Early-20th-century Armenian scientist Nazaret Daghavarian theorized that the star commonly referred to in Armenian folklore as Gutani astgh (Armenian: Գութանի աստղ; lit. star of the plow) was in fact Arcturus, as the constellation of Boötes was called "Ezogh" (Armenian: Եզող; lit. the person who is plowing) by Armenians.

==In popular culture==
In Ancient Rome, the star's celestial activity was supposed to portend tempestuous weather, and a personification of the star acts as narrator of the prologue to Plautus's comedy Rudens (c. 211 BC).

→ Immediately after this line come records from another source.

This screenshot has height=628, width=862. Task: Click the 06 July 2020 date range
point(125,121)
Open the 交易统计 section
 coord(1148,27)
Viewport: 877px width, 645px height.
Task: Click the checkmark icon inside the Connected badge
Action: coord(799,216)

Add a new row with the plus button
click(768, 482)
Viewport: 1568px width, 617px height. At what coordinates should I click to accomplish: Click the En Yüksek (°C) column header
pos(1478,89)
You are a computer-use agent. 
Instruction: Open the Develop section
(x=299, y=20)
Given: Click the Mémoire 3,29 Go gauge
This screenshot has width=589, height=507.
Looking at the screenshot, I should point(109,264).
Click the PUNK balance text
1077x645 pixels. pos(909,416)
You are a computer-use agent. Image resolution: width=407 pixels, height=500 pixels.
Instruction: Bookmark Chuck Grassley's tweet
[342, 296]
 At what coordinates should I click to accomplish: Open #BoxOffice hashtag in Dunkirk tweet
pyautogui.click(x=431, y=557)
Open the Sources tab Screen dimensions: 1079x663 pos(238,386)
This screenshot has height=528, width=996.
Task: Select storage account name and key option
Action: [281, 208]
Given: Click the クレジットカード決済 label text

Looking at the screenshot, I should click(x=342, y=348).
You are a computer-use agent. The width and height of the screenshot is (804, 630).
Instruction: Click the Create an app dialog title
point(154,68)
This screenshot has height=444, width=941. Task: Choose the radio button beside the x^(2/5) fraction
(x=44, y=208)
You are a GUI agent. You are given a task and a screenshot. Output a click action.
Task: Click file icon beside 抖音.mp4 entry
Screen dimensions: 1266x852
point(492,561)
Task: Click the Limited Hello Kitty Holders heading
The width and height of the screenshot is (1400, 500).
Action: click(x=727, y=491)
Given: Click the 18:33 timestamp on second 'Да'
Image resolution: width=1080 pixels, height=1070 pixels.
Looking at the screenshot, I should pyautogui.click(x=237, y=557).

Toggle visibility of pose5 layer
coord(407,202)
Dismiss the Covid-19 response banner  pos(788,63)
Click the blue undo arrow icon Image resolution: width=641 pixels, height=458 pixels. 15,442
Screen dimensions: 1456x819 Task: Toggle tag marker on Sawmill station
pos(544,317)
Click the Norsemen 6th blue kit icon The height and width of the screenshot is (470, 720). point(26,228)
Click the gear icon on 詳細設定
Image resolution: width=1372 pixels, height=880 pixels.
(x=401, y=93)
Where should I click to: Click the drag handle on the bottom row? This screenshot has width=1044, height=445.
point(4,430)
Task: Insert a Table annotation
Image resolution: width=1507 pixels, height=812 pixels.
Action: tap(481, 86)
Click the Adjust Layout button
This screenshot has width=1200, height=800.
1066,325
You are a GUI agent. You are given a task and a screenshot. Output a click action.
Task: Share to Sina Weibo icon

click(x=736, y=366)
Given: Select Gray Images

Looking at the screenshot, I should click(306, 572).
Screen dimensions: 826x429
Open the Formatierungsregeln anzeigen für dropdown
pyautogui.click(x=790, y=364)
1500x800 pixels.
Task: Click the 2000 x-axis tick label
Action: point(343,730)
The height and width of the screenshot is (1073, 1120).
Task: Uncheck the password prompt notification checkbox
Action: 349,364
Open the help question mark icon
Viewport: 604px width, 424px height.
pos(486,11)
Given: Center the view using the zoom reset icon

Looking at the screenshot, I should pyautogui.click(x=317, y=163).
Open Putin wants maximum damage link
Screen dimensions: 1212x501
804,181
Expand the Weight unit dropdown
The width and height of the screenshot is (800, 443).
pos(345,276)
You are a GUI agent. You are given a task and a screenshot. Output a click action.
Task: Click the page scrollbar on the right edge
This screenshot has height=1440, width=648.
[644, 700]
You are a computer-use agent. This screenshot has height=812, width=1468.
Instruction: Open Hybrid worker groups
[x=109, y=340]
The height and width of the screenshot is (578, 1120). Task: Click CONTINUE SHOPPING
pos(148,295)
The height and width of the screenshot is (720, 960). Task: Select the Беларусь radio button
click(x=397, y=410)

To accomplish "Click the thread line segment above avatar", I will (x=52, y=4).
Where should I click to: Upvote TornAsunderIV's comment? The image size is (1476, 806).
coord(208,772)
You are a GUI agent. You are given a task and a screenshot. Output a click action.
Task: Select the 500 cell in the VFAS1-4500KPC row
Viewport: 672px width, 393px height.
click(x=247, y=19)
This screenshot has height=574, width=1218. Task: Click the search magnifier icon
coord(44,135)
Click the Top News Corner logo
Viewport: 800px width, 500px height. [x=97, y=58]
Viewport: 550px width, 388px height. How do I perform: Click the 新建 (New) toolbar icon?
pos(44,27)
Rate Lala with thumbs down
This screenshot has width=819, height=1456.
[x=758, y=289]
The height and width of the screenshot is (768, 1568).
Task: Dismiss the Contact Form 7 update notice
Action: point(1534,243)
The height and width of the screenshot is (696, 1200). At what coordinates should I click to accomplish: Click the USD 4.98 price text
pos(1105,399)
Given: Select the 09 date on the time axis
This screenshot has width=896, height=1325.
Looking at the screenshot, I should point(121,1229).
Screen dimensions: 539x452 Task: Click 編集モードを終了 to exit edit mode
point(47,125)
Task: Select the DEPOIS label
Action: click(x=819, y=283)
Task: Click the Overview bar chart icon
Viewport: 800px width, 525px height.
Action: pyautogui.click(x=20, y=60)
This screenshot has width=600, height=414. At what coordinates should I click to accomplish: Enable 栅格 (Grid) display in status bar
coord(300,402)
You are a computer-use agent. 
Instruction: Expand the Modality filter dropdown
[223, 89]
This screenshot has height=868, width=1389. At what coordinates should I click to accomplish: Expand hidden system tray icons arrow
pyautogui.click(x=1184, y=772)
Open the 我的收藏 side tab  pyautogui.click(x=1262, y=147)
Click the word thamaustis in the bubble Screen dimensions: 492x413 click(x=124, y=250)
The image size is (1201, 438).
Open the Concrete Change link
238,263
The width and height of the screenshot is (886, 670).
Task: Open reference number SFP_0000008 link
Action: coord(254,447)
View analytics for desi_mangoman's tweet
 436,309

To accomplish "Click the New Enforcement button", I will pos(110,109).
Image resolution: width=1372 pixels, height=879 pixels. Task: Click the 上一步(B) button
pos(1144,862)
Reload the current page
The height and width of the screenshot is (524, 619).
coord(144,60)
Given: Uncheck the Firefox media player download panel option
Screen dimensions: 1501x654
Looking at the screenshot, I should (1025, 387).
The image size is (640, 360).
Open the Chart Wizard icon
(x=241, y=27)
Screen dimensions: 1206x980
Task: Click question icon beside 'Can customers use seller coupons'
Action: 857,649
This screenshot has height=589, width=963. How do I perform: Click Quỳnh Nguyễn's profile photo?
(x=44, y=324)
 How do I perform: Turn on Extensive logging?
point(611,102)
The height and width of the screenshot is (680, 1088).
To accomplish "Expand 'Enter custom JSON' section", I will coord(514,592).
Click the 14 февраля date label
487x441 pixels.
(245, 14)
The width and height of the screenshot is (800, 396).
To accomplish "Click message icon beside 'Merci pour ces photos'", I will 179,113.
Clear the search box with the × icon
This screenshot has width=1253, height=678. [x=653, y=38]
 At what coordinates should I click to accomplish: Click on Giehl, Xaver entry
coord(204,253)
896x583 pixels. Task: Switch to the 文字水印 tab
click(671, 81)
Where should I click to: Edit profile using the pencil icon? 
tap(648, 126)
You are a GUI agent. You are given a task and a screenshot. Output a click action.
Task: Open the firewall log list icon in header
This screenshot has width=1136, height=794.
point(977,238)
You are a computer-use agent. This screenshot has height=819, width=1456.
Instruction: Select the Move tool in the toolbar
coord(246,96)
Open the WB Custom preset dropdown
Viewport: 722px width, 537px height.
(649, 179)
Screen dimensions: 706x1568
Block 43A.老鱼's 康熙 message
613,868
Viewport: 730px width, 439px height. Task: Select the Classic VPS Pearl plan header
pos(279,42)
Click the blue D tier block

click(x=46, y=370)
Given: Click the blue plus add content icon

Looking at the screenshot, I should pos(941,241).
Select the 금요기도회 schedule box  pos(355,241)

The Kāraṇḍavyūha Sūtra, compiled at the end of the 4th century or beginning of the 5th century, names one of Avalokiteśvaras meditative absorptions as "The face of Arcturus".

One of the possible etymologies offered for the name "Arthur" assumes that it is derived from "Arcturus" and that the late-5th- to early-6th-century figure on whom the myth of King Arthur is based was originally named for the star.

In the Middle Ages, Arcturus was considered a Behenian fixed star and attributed to the stone jasper and the plantain herb. Cornelius Agrippa listed its kabbalistic sign under the alternate name Alchameth.

Arcturus's light was employed in the mechanism used to open the 1933 Chicago World's Fair. The star was chosen as it was thought that light from Arcturus had started its journey at about the time of the previous Chicago World's Fair in 1893 (at 36.7 light-years away, the light actually started in 1896).

At the height of the American Civil War, President Abraham Lincoln observed Arcturus through a 9.6-inch refractor telescope when he visited the Naval Observatory in Washington, D.C., in August 1863.

Scottish author David Lindsay's 1920 science-fiction novel A Voyage to Arcturus takes place on the fictional planet Tormance, orbiting the star of Arcturus. In the novel Arcturus is portrayed as a double star, consisting of the two fictional stars Branchspell and Alppain.

In the 2016 film Passengers, the starship Avalon along with the main characters perform a slingshot maneuver around Arcturus on their journey to a distant solar system.

The star is also mentioned in the 2024 song "Arcturus Beaming" by The Crane Wives.